The nine per cent drop in general insurers premium collection in May was aided largely by a steep fall in the motor segment and the crop insurance segment. This is the second consecutive month where the non-life insurers have seen a drop in premiums owing to the lockdown enforced by the authorities to check the spread of the virus.
The motor segment saw a drop of 23 per cent in May, with the own damage segment dropping 29 per cent and the third party segment de-growing 19 per cent. In the first two months of FY21, premiums in the motor segment dropped 36 per cent to Rs 6,753.6 crore from Rs 10,511.1 crore in the same period, a year ago. However, a month-on-month examination will reveal that May 2020 premiums have grown substantially by 57.6 per cent over April 2020 premiums.
“Lack of purchase of new vehicles is one of the biggest challenges. Normally, that would be compensated for by increasing the coverage net of existing vehicles, a vast majority of which fall out of the insurance net by the third and fourth years. But that would be difficult to do given the lack of distribution feet on street”, said a report by PwC analyzing the negative effect of covid on insurance sector.

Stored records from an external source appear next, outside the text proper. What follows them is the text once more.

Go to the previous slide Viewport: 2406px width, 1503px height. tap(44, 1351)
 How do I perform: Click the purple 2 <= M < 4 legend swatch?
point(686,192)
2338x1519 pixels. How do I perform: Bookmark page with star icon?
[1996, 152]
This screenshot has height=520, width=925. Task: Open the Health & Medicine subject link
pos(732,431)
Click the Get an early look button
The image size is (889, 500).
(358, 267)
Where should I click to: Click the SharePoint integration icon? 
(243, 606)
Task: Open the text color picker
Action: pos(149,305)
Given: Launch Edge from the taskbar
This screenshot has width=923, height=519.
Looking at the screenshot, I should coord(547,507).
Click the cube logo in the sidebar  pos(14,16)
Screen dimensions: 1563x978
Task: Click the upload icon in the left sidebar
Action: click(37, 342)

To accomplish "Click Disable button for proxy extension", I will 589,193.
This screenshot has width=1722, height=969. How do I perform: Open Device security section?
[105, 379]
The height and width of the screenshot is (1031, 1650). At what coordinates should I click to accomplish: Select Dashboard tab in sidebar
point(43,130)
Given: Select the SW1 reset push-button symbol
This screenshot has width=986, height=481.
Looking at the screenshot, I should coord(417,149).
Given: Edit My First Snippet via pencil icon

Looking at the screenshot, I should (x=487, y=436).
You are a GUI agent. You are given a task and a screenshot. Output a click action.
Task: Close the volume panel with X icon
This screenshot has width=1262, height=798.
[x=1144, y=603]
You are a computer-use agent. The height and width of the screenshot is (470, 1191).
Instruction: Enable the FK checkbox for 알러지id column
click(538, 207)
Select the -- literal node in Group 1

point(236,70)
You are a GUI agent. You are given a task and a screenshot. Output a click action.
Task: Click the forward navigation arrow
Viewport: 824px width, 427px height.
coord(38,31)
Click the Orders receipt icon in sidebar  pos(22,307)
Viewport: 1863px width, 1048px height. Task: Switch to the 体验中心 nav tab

Care Ratings in its report said, Motor own damage premium is expected to be affected as long term own damage polices sales for new car sales are proposed to be discontinued in the current fiscal year. Further, not increasing the premium rates for motor third party cover may also have been a contributing in the fall.
Crop insurance, which was one of the biggest drivers of growth for general insurers until two years ago, contracted 48 per cent in May. And in the first two months of FY21, crop segment has seen a 58 per cent drop in premiums to Rs 409 crore from Rs 963 crore. Many private insurers have either shied away from underwriting crop business or have completely stopped writing it.
Few other segments such as aviation, personal accident, credit insurance and marine have also seen de-growth in the month of May.
On the other hand, retail health and fire segments have seen strong positive growth in the same period. Premiums from the retail health segment grew 25 per cent in May while group health registered 3 per cent growth and government schemes saw 12 per cent growth.
Growth in retail heath was strong on the back of increased risk aversion among customers due to Covid-19 and introduction of new dedicated Covid-19 products (sold through proprietary channels or third party aggregator platforms), said Kotak securities in a report.
Standalone health insurers reported strong 34 per cent yoy growth in retail health in May 2020. Investment by health insurers in digital renewal of policies has likely paid off. Private players witnessed 35 per cent yoy increase in retail health insurance premiums in May 2020 on the back of 2x jump by ICICI Lombard), it added.
“Even as the strict lock down has been lifted in June 2020, the non-life insurance industry could witness a fall in the first quarter of FY21, while growth could potentially return in the second or third quarter for FY21. However, muted growth in the economy and decline in key sectors such as auto and manufacturing is expected to negatively impact the non-life insurance industry, which could be offset partially by the pandemic creating a renewed interest in the health segment”, said Care Ratings in a note.